If a page is called that requires a lot of processing and the user clicks stop before the end, does the browser simply stop the request at the client side?
Or is a 'stop' message sent to the server, i.e. is the processing cancelled?
If a page is called that requires a lot of processing and the user clicks stop before the end, does the browser simply stop the request at the client side?
Or is a 'stop' message sent to the server, i.e. is the processing cancelled?
No message is sent to the server when that happens. When the user presses the stop button, the browser just halts the rendering of the page and ignore any further response= from the server.
If the request has already been sent to the server, the server will usually continue executing it.

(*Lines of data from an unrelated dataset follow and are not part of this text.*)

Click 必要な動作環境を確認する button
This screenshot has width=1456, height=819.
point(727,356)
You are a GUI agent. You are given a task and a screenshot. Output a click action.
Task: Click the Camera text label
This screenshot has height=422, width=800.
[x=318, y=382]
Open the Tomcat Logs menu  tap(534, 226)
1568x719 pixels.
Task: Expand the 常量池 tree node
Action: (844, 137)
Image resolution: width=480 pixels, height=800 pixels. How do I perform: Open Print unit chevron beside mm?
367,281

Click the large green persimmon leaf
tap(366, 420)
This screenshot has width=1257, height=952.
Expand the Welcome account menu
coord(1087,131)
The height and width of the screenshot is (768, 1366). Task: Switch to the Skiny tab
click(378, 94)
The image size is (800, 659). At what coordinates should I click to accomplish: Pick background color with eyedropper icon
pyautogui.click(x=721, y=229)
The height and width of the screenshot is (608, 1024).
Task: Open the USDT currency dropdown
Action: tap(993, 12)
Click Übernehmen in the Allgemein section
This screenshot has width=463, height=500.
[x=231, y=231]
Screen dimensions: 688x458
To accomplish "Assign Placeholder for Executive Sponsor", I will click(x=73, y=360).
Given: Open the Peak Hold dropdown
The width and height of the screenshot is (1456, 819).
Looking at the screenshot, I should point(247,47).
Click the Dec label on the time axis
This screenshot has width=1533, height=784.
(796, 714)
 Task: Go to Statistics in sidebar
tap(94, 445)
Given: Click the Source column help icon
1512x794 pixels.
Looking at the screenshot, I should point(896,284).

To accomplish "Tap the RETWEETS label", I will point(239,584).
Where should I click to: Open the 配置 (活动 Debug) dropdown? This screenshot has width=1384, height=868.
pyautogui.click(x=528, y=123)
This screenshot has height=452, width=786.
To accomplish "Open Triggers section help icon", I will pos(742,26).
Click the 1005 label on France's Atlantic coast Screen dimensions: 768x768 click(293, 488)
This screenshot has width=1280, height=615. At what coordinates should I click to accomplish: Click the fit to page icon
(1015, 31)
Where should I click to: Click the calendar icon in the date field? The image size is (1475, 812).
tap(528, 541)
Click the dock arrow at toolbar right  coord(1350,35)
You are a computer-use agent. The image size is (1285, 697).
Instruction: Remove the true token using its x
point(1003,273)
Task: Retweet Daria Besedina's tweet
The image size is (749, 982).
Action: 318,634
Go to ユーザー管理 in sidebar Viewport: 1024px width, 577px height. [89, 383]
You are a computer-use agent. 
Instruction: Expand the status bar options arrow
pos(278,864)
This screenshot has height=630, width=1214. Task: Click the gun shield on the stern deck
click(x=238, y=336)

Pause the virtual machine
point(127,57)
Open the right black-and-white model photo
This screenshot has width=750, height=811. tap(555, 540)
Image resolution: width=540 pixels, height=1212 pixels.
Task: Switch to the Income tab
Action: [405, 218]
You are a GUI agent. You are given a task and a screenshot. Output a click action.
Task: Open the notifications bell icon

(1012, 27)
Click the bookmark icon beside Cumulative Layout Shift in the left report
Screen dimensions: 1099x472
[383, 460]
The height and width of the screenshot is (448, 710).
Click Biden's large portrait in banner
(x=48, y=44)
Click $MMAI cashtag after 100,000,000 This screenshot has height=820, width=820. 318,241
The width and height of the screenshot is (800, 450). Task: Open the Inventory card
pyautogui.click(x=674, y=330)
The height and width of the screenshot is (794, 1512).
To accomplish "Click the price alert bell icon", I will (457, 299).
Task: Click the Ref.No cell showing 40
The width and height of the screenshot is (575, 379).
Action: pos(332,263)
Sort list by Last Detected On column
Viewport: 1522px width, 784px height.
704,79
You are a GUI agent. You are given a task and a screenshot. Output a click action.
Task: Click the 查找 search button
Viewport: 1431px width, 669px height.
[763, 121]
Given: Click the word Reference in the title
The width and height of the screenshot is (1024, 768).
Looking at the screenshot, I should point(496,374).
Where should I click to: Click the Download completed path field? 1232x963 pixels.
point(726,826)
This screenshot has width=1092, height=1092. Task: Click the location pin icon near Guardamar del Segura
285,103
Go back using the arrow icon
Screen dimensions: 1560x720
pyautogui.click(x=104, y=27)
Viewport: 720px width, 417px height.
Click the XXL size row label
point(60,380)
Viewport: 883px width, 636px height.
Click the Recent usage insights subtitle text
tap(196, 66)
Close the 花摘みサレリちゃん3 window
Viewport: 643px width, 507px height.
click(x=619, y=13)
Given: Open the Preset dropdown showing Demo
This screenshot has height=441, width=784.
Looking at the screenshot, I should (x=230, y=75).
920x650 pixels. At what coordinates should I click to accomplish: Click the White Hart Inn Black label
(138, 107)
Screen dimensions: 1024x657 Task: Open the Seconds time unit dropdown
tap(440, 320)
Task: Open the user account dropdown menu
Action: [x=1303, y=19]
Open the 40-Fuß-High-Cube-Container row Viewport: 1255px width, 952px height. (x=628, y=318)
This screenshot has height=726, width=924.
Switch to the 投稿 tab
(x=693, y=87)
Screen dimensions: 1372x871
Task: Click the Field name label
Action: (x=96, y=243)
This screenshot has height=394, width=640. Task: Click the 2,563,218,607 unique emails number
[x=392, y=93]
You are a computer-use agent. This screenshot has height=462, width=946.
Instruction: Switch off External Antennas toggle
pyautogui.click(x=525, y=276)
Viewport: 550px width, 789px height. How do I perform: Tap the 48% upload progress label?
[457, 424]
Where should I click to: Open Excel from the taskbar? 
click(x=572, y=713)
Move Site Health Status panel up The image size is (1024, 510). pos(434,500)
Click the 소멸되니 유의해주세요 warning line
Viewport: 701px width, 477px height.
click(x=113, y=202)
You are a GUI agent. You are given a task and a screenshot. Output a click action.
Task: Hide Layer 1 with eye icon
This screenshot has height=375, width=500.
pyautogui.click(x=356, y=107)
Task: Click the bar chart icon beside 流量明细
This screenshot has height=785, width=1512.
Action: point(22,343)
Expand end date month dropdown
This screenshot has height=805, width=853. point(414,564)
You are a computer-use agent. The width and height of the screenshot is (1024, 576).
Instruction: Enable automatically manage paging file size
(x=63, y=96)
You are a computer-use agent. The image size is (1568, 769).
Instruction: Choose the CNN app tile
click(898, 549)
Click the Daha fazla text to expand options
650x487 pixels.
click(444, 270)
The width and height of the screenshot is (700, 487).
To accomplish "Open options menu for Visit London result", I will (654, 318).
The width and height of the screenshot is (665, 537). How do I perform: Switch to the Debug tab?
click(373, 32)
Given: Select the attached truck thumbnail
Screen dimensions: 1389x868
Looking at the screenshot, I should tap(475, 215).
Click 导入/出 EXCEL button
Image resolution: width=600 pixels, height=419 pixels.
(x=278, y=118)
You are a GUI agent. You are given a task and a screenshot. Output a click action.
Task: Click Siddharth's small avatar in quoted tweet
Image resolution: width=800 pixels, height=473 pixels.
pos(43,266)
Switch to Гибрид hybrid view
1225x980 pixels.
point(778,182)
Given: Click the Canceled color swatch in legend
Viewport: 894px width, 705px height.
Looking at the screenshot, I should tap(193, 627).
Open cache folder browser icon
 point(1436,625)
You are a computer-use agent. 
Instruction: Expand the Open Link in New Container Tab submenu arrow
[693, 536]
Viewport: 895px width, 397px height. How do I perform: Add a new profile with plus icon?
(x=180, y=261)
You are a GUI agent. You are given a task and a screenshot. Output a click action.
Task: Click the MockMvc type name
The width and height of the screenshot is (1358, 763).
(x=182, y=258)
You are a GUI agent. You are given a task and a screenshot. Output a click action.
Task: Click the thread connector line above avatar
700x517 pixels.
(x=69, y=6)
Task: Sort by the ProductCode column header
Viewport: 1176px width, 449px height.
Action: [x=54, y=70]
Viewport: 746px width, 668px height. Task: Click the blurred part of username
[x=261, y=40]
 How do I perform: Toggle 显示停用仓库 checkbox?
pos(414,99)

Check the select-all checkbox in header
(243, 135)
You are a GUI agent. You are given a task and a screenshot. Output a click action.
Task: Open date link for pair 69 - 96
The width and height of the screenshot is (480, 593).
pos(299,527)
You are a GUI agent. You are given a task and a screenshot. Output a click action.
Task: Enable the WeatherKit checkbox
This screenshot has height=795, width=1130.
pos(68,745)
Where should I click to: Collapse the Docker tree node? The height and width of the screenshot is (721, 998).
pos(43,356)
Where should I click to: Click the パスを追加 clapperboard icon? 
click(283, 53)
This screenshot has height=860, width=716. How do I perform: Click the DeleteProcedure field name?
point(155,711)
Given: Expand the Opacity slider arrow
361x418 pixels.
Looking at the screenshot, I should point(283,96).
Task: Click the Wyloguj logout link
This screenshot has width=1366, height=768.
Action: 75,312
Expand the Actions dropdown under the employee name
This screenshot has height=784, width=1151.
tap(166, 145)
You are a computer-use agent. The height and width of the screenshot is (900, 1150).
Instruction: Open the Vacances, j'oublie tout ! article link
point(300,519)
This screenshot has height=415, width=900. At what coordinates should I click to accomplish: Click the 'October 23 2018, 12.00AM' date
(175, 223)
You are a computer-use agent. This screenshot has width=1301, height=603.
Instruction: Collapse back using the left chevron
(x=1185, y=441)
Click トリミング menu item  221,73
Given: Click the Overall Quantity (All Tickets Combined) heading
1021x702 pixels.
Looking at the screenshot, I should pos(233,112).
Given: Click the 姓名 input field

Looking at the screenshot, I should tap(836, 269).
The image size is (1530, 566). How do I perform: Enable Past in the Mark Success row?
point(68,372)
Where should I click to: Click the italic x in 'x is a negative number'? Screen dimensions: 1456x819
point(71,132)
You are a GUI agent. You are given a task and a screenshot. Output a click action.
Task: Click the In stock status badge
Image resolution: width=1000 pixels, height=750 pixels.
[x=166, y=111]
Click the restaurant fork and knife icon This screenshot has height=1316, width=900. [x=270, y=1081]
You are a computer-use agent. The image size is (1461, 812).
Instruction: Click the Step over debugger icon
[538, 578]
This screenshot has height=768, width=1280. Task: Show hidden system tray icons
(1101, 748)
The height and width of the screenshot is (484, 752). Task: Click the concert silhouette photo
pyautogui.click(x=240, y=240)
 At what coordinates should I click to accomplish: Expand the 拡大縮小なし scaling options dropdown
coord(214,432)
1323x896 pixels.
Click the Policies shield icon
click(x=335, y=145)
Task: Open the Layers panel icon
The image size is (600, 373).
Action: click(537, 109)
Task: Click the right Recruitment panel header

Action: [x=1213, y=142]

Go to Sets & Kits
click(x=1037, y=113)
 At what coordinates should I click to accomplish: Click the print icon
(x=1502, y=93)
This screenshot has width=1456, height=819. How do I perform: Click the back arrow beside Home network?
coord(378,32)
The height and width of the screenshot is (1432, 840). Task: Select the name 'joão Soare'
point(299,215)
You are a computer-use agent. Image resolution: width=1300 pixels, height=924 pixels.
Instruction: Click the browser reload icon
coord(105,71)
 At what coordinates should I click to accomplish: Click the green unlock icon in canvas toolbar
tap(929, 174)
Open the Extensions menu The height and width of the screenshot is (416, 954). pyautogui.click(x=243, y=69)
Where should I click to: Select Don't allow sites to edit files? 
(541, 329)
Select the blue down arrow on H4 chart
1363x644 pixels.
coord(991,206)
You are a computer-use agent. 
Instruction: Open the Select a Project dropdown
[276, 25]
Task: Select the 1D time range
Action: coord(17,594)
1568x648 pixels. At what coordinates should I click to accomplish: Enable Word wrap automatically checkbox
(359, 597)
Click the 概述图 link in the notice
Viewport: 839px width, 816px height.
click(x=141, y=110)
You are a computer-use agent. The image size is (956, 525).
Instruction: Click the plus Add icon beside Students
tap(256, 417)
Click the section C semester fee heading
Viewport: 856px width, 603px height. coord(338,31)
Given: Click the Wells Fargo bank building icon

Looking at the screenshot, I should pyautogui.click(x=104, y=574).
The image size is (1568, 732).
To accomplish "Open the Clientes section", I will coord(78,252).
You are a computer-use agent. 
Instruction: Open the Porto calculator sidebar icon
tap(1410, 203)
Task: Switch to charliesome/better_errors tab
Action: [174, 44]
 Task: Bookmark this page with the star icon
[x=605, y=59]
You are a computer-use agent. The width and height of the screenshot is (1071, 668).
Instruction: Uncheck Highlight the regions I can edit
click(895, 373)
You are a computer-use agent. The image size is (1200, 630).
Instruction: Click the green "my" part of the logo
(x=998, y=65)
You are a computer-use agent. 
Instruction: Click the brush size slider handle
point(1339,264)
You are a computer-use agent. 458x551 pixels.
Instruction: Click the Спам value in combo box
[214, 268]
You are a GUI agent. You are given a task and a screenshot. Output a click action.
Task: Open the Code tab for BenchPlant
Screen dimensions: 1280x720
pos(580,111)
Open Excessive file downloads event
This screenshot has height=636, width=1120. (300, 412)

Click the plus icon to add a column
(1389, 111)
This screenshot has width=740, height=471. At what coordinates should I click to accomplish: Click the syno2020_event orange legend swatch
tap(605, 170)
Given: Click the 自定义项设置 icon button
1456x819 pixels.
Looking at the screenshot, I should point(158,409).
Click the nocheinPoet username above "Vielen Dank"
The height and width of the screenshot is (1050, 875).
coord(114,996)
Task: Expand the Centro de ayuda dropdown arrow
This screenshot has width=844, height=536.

However, depending on the server's implementation, may detect the dropped connection. Meaning you can not rely on the fact that it will continue in every case.
There's no "STOP" messages/requests defined in HTTP, since HTTP is stateless, and stopping a request would require you to know its ID. Quite naturally, as soon as HTTP request hits a server, it cannot be stopped from the outside world.
Actually it kind of sends a "stop message" by closing the connection. This is true only if it is still waiting for output from the main request (not when finished downloading content and started loading images and stuff). So you can detect if the user presses the stop button OR there is some trouble with the connection, when you get connection closed message.
Here is some info on PHP's user manual: http://php.net/manual/en/features.connection-handling.php
On a side note - it always depend on the browser implementation and there is no certain way to be sure if the user pressed the stop button or the connection just dropped.